Stated problem:
Change "sparkline chart" to "line chart" in the portion of the listing that runs from its start through the line containing "pos(38,132)", and reproduce only that portion with nothing else altered.

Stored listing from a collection
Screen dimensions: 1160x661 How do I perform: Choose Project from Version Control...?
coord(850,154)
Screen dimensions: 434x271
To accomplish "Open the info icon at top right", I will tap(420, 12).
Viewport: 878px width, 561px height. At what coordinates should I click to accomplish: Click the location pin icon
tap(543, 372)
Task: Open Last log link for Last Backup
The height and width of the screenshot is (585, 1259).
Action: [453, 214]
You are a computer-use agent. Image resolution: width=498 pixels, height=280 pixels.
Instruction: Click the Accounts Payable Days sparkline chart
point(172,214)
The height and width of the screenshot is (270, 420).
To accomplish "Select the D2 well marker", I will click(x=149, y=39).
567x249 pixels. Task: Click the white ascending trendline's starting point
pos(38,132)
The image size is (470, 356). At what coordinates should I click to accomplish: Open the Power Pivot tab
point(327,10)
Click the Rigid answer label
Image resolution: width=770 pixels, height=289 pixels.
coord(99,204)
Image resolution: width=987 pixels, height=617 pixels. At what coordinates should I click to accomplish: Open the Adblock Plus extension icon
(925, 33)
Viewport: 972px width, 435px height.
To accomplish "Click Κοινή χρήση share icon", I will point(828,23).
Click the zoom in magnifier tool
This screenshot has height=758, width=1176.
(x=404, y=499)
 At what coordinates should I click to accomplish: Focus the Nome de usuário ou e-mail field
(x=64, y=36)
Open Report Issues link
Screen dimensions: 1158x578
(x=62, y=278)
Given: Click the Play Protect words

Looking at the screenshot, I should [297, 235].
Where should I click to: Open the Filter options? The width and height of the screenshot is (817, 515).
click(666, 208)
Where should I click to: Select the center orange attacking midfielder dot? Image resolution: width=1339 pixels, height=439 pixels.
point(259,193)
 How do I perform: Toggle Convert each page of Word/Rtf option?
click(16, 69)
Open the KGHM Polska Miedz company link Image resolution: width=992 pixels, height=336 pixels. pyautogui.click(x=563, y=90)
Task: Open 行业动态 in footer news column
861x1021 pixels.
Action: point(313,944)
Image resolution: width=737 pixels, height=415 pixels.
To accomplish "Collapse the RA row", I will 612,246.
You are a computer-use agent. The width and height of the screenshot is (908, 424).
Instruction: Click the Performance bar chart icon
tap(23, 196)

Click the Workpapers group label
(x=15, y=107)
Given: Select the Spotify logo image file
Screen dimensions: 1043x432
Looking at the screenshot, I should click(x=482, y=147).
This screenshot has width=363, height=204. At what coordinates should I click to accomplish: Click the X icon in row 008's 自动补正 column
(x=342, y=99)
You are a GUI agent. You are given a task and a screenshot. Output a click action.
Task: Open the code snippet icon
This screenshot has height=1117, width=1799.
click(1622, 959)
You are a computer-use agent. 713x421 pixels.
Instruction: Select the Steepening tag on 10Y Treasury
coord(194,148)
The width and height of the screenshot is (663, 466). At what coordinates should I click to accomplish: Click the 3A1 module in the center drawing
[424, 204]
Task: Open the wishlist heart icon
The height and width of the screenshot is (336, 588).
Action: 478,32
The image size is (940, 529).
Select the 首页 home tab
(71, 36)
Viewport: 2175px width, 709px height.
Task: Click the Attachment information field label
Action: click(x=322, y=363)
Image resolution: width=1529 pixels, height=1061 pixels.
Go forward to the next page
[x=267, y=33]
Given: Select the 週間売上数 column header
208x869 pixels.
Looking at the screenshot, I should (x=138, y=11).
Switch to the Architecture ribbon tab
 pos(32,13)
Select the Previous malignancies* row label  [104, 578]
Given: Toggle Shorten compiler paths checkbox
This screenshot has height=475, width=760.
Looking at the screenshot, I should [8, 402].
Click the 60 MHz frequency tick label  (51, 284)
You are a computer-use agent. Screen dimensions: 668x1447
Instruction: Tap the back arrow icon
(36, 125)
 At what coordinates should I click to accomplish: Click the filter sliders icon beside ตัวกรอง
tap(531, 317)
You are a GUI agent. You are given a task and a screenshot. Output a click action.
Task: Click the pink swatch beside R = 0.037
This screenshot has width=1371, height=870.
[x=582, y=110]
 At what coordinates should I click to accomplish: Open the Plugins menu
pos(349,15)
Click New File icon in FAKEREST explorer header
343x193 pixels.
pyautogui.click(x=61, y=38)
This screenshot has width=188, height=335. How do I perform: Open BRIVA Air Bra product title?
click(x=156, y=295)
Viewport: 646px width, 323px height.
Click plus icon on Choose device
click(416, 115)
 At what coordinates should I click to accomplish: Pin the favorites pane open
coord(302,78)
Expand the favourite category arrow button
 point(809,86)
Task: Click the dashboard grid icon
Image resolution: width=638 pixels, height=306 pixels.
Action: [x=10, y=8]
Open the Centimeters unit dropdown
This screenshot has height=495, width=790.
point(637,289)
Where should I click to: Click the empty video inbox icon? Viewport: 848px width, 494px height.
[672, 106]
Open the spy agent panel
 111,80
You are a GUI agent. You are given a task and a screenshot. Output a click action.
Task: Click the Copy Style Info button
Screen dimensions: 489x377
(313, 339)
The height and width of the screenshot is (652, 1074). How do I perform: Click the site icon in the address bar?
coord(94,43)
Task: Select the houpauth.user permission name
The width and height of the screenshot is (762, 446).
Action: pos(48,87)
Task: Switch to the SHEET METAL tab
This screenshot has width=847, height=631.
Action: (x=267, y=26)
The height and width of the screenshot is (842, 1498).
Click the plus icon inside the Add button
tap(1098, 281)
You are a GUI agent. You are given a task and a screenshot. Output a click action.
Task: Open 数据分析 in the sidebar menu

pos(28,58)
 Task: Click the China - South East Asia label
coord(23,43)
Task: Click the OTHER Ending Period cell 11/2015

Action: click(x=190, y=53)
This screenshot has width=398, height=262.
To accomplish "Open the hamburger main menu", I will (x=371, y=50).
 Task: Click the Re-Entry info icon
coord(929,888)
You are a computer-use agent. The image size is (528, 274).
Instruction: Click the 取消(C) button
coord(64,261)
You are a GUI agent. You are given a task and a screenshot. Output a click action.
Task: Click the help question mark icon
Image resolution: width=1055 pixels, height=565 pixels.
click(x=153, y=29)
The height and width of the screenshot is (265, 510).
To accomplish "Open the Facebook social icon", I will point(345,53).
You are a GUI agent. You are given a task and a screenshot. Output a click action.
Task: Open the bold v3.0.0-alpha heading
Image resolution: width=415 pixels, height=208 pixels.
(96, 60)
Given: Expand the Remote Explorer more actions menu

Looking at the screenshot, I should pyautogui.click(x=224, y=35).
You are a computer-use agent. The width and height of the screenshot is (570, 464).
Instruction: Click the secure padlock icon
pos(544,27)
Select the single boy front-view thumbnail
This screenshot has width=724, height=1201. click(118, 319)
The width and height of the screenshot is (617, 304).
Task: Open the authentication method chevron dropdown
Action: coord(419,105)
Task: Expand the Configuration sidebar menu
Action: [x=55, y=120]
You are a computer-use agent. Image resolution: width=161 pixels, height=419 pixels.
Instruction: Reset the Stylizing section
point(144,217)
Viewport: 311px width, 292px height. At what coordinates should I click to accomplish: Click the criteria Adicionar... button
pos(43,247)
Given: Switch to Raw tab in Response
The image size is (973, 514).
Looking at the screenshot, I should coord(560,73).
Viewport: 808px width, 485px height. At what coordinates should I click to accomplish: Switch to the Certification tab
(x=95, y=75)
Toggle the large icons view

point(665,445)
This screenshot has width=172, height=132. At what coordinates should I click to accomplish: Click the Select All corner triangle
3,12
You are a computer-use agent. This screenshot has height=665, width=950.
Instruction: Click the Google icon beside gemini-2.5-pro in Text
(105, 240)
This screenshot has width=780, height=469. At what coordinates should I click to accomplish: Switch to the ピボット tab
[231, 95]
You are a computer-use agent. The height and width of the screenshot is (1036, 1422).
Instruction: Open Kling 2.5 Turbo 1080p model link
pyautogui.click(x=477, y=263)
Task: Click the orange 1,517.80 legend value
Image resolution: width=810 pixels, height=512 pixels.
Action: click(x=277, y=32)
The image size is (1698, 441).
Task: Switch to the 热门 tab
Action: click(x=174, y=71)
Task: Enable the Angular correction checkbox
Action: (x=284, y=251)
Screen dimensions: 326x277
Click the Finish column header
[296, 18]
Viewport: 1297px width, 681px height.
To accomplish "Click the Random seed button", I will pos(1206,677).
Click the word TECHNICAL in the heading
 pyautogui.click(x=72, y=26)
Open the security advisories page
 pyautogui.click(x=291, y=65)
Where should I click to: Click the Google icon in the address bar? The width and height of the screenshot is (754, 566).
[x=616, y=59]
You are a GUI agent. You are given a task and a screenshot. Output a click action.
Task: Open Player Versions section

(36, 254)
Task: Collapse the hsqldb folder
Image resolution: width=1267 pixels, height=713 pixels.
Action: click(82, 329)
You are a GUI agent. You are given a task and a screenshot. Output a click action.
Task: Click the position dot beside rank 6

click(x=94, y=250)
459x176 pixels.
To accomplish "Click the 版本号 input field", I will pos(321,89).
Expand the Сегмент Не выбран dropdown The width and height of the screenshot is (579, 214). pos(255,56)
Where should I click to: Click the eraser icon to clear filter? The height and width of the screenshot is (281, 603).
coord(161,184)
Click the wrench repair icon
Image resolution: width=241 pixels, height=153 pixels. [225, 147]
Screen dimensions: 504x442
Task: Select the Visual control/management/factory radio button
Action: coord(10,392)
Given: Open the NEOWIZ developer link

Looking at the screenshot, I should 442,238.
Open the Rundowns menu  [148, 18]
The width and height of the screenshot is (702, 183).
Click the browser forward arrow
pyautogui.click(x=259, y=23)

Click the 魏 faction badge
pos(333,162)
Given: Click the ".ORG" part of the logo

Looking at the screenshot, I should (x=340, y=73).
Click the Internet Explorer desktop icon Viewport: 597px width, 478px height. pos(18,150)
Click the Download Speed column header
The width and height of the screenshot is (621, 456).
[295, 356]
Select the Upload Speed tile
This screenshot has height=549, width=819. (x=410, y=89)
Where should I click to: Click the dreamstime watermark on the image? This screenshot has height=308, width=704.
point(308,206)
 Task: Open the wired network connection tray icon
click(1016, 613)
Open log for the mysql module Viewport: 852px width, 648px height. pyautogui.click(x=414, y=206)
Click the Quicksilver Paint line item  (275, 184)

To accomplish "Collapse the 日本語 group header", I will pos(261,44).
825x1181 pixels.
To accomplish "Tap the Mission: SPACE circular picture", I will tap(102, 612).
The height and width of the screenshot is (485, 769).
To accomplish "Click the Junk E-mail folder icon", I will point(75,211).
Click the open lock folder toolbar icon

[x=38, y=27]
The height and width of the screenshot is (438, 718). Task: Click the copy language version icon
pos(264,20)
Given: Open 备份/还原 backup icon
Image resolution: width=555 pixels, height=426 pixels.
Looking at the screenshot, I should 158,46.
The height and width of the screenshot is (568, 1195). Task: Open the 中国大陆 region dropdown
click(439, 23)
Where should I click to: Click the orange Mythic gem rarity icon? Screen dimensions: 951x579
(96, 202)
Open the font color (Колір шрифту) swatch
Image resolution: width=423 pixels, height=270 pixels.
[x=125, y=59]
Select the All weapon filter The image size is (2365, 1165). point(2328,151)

Result of the task:
Screen dimensions: 1160x661 How do I perform: Choose Project from Version Control...?
coord(850,154)
Screen dimensions: 434x271
To accomplish "Open the info icon at top right", I will tap(420, 12).
Viewport: 878px width, 561px height. At what coordinates should I click to accomplish: Click the location pin icon
tap(543, 372)
Task: Open Last log link for Last Backup
The height and width of the screenshot is (585, 1259).
Action: [453, 214]
You are a computer-use agent. Image resolution: width=498 pixels, height=280 pixels.
Instruction: Click the Accounts Payable Days line chart
point(172,214)
The height and width of the screenshot is (270, 420).
To accomplish "Select the D2 well marker", I will click(x=149, y=39).
567x249 pixels. Task: Click the white ascending trendline's starting point
pos(38,132)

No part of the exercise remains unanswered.